Anche l’aiuto psicologico mi è stato molto di aiuto, l’importanza dell’operazione in sè la comprendevo e un po’ di paura era presente in me ma aspettavo la chiamata dei dottori per il mio trapianto.
Dopo alcuni esami e uno stato diffuso di malessere mi è stata rilevata un ipertiroidismo da cordarone farmaco che prendevo da anni; i valori erano altissimi e sono stato ricoverato in quanto le ultime aritmie era molto probabile che si potessero attribuire a questo problema.
Il farmaco per ipertiroidismo non faceva effetto in quanto il cordarone era essenziale per me, dopo mesi di ricovero è stato deciso di togliere il cordarone e di lasciare la mexitelina.
Ma la mia malattia mi stava riservando ancora delle sorprese!
L’ultimo mio ricordo è di una mattina: molto presto ho mandato un messaggio alla mia mamma di cui ricordo la sua risposta … ma da lì in poi non ricordo più nulla.

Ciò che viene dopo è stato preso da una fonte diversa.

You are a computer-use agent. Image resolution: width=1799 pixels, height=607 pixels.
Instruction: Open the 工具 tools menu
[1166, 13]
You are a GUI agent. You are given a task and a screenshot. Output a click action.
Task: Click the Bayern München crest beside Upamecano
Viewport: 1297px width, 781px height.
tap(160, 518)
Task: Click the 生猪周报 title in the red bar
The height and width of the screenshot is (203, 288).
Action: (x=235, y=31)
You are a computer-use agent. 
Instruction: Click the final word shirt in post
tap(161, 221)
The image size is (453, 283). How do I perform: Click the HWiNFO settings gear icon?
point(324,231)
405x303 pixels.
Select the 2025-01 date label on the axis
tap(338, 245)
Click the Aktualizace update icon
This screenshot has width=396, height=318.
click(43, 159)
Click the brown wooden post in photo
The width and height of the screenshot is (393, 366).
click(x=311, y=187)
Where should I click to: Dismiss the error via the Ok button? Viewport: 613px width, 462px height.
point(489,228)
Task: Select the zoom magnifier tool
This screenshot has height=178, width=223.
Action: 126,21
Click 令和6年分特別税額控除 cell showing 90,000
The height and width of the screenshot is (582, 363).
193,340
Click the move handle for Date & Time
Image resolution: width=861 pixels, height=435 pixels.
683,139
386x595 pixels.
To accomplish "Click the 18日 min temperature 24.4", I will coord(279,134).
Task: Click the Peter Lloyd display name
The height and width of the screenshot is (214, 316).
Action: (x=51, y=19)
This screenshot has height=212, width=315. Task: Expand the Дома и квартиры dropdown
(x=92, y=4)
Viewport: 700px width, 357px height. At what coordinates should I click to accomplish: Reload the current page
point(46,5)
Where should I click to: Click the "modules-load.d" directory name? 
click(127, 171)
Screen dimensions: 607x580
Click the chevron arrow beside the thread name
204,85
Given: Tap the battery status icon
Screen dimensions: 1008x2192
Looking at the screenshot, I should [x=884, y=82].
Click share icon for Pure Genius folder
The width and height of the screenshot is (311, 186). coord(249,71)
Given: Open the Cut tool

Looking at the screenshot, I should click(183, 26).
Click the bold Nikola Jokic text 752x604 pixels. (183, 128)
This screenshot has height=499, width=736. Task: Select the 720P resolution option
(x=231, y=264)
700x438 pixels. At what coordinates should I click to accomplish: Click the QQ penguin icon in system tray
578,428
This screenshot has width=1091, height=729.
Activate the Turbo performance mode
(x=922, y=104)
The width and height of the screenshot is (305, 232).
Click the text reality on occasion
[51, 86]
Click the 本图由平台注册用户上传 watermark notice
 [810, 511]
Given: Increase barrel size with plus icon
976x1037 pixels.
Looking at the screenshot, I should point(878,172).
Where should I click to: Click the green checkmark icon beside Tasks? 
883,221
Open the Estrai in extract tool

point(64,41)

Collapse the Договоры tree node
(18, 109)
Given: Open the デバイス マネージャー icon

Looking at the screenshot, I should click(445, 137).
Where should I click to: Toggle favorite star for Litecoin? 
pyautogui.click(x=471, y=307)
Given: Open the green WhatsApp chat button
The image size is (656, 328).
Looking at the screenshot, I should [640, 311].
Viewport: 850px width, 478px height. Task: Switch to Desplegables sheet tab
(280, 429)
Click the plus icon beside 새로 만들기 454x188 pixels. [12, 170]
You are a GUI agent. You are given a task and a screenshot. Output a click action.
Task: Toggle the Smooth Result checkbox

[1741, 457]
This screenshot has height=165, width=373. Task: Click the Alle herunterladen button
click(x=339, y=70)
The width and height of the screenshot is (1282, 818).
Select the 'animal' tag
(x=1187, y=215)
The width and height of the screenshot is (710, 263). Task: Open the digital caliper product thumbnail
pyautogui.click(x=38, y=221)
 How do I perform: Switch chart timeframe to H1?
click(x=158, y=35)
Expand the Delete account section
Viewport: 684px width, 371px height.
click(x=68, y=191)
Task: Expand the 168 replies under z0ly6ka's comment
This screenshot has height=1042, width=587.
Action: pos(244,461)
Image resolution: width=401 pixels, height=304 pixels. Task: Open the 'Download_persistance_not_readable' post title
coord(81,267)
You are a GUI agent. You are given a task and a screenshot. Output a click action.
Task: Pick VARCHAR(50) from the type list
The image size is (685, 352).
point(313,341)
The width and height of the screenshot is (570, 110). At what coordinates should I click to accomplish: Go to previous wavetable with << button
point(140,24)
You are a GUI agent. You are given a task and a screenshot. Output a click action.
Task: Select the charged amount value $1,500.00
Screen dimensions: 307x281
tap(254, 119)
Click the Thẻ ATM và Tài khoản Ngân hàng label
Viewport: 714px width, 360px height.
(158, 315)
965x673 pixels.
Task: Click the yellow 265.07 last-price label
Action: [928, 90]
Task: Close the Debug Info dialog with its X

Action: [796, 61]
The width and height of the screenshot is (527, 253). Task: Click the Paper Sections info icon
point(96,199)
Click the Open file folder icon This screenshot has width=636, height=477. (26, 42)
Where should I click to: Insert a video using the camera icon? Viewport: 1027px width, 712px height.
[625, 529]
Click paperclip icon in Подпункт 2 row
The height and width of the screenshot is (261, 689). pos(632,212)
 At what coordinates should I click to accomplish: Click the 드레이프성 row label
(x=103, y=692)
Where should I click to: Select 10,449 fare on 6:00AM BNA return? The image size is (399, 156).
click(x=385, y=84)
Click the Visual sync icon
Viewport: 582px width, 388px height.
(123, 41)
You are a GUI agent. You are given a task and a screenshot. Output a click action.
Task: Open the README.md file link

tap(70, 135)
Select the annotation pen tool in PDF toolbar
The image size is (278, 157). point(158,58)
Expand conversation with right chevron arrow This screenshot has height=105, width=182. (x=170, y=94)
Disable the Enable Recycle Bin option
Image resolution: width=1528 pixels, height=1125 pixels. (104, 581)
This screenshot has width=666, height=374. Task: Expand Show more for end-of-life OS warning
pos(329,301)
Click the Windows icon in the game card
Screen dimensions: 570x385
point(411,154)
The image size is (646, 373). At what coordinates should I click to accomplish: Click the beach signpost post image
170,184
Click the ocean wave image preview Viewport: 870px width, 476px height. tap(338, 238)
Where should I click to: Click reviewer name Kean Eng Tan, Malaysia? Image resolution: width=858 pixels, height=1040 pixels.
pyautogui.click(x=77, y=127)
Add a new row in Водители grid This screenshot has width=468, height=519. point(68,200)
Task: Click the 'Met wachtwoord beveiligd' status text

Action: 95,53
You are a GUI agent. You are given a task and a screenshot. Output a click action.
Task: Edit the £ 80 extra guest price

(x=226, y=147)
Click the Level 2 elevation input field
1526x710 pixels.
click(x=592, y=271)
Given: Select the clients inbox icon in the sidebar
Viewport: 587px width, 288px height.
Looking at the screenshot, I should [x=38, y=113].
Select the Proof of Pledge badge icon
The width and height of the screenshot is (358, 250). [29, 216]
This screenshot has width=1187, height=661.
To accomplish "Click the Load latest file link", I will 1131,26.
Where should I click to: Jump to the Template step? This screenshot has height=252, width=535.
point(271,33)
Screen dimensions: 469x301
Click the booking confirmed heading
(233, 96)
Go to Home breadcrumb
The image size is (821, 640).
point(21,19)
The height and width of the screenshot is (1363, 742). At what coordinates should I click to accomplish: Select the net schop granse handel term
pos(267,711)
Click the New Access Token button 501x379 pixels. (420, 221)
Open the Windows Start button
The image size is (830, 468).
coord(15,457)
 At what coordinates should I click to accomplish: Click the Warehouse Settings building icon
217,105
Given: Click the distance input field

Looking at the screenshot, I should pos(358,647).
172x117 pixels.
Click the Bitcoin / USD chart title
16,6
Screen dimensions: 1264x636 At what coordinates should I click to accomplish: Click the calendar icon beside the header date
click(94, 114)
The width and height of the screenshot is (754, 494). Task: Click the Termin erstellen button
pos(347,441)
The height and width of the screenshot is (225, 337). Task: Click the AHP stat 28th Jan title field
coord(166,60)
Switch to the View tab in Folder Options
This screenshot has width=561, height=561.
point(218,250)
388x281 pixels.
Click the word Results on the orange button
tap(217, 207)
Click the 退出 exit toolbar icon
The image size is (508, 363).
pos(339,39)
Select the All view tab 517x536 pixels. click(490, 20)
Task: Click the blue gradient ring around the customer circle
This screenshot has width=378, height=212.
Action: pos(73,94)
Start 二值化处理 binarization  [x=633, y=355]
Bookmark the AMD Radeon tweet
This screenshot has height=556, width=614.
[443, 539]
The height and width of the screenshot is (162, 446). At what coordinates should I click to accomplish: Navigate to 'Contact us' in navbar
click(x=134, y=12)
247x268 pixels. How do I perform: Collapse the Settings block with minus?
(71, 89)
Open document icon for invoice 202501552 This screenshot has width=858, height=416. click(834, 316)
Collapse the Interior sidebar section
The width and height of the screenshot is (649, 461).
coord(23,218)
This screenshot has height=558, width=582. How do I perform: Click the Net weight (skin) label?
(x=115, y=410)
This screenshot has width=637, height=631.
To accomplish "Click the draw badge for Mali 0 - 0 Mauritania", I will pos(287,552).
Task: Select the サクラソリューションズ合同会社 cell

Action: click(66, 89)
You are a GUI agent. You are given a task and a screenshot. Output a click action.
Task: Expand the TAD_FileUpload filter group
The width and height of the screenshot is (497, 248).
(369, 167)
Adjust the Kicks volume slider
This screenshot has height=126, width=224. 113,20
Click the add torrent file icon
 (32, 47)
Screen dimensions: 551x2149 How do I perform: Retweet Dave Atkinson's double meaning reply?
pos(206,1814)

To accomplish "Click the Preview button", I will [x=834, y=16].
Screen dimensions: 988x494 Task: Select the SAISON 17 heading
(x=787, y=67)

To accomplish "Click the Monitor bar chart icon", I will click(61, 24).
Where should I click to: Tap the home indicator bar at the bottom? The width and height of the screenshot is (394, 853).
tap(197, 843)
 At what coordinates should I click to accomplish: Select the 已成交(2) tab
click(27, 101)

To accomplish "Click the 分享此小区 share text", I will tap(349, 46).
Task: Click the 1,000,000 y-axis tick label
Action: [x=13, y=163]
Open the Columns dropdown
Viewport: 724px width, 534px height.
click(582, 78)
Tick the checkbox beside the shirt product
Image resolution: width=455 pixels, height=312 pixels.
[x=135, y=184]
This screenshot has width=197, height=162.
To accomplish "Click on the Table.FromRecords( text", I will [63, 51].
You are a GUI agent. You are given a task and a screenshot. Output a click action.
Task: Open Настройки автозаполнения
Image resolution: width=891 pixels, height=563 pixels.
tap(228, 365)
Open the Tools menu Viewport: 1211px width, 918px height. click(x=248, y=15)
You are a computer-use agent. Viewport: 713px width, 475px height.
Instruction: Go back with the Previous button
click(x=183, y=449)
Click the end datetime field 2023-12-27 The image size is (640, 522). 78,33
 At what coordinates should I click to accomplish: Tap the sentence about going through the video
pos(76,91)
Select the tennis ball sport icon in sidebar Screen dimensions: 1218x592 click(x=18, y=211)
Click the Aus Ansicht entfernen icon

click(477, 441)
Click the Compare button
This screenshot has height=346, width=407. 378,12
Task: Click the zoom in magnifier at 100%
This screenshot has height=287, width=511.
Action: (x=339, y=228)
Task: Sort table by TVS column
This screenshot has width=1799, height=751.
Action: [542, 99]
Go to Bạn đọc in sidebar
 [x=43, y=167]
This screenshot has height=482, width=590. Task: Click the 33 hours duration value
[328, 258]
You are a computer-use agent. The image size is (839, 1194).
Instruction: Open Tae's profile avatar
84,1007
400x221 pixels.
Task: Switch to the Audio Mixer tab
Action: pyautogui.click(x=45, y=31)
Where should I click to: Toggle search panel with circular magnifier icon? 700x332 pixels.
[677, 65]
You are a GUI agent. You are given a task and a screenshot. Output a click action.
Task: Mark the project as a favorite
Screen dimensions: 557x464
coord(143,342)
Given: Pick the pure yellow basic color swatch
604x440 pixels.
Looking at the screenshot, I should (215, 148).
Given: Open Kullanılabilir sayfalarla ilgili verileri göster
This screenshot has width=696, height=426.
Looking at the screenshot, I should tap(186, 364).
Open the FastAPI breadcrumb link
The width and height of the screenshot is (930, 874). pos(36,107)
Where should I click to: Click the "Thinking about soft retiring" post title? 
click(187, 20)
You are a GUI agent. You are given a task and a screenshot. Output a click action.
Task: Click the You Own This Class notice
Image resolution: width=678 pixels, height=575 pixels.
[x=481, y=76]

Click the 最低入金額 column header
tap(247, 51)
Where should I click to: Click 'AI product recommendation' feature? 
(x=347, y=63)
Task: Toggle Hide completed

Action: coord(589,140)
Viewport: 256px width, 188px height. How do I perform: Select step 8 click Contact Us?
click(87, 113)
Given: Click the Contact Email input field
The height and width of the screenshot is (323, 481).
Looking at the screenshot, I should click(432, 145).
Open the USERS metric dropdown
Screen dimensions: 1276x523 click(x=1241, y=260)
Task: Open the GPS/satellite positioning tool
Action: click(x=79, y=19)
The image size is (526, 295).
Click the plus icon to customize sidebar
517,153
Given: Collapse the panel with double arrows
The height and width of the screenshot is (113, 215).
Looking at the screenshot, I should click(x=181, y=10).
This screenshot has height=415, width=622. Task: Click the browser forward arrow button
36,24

Mi sono svegliato 10 giorni dopo con una persona che conoscevo bene che piangeva di felicità e un cardio anestesista che mi spiegava cosa mi era successo.
L’ECMO mi ha salvato la vita, mi ha tenuto in vita per quei 10 giorni in cui ho aspettato un cuore nuovo, la mia percentuale di farcela era del 30% con arresto di 80 minuti.
Sono stato otto mesi in terapia intensiva dove, sotto la guida del primario dott. Lorini, i medici mi hanno curato dopo tutte le varie complicazioni che ho avuto.
In quegli otto mesi ero l’amico, il fratello e a volte il figlio di tutti gli operatori che “giravano” intorno al mio letto. Sono stato ricoverato nel reparto di cardiochirurgia dove hanno continuato a curarmi e a riabilitarmi per un totale di un anno e mezzo di degenza all’Ospedale Papa Giovanni XXIII di Bergamo. Da lì in poi ho potuto vivere la mia vita con tranquillità e con ancor più felicità di quella che avevo prima.
Una cosa è certa senza i miei genitori e mio fratello probabilmente avrei fatto molta più fatica, nonostante tutto loro ogni giorno mi ricordavano cosa mi aspettava fuori da quelle mura. Così é stato … non hanno mai mentito.
Ti ho raccontato i miei problemi, le paure, la felicità di vedere il sole e del del mio compleanno con un cuore nuovo che mi poteva far vivere con tranquillità, le feste che abbiamo passato insieme e le persone che ho conosciuto. Il 2017 è stato per me l’anno della rinascita.
Nasce così ECMO per la Vita ONLUS dove io e i miei compagni di percorso vecchi e nuovi ci stiamo impegnando per far sì che il trattamento ECMO sia dato nel momento in cui sia necessario e sopratutto aiutare tutte le famiglie, i pazienti e i bambini che stanno passando da questo lungo cammino.